The other day I ran across a page I had torn from an old AARP News Bulletin. It was about fixtures of every day life that have vanished, are vanishing and will vanish.
Remember when neither rain nor snow would keep the mailman away? Today they are called letter carriers, the mail they carry is called snail mail and they are an endangered species.
Remember the rotary phone? As these 20th century icons gather dust, people are dropping their land-line plans and opting for cell only. Eventually folks will be talking on mini-computers the size of cell phones, and basic telephones will become memories.
Before I’ve even learned to use some of them, it is goodbye CDs, DVDs, Blu-Rays, thumb drives, video game discs and their players. Electronic entertainment will be bought and played directly from the internet.
Analog clocks and their mini forms, the wrist watch, will become retro novelties as they are replaced by cell phones synched perfectly to satellites. Springing forward and falling back will be automatically done for us.
Here’s one for you: toilet-seat bidets will wash and dry at the touch of a button, eliminating toilet paper. A far cry from my childhood days on the farm with outdoor toilets served by Sears Roebuck and Montgomery Ward catalogs.
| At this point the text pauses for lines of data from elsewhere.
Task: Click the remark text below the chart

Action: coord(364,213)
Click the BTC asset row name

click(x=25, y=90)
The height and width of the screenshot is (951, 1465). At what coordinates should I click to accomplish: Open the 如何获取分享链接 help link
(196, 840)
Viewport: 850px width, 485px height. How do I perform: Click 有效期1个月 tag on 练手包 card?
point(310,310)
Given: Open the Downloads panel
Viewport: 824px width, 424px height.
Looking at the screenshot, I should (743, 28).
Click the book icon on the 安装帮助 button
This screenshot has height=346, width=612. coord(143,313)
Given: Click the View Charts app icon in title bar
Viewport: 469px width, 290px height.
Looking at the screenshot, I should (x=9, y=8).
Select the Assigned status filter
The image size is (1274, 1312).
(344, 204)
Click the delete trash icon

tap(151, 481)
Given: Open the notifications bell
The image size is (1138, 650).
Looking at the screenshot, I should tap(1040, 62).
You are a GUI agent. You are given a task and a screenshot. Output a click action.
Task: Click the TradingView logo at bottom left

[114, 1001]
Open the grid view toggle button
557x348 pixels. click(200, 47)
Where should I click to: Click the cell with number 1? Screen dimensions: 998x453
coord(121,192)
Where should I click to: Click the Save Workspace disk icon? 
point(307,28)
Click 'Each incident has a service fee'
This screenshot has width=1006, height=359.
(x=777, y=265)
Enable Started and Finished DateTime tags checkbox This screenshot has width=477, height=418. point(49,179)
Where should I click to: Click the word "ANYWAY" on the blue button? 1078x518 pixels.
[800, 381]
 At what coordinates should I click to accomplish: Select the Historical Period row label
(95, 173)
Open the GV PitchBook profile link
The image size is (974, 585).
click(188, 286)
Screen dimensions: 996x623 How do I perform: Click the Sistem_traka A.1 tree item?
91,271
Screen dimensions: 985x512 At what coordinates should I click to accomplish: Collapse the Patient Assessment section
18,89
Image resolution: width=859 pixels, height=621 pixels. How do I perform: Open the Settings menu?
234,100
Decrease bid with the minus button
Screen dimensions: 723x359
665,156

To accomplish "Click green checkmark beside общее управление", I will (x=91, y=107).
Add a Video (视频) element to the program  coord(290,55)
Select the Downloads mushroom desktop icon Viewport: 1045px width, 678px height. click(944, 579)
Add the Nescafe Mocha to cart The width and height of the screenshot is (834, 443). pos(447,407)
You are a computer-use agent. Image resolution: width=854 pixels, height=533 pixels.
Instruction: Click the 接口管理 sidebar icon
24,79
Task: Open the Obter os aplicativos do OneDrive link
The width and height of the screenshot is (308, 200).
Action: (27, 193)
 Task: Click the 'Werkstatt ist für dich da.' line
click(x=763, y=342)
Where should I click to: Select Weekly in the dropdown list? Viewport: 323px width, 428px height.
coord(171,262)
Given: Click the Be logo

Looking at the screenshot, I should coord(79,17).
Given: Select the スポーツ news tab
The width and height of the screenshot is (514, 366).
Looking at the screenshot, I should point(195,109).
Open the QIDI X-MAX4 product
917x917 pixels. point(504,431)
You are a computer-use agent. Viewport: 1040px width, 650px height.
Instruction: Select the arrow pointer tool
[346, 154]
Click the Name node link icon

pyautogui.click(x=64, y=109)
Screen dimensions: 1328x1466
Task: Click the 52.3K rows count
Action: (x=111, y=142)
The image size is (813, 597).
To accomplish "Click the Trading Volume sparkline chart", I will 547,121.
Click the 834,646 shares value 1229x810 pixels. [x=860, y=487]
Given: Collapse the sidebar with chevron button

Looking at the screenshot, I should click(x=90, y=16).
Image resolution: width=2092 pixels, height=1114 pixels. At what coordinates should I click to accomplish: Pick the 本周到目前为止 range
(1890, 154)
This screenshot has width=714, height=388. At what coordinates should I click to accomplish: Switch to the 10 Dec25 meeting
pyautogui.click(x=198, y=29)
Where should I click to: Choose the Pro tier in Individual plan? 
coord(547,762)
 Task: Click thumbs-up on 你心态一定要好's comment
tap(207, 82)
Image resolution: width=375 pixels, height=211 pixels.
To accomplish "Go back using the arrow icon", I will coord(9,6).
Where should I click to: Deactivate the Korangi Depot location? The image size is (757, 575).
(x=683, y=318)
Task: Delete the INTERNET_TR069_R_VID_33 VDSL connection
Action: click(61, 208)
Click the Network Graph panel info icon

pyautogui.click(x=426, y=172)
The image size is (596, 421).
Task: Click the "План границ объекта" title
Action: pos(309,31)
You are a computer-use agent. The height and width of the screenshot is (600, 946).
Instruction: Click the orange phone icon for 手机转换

Speaking of saving paper, gone will be glove box road maps. No need for these when map apps offer directions, traffic info, drive-time estimates and an arrow pointing to the nearest whatever.
Along that map line is a somewhat scary thought. Robots or self-driving cars are on the near horizon. Gasoline pumps, too, will become a thing of the past. When your car drives itself to a service station, it will be to plug in for a battery recharge or to fill up with hydrogen.
Not so technical or futuristic but, as a former teacher, one of my pet peeves is the disappearance of cursive writing. Some states have already officially dropped handwriting as an educational requirement, with many more currently considering doing the same. One day extra instruction may be required for students who wish to read historical documents in their original drafts.
Also on their list of going, going, almost gone are answering machines, tube televisions, phone books, bank deposit slips, printed encyclopedias, film, and incandescent light bulbs.
What can I say? I guess just Happy New Year!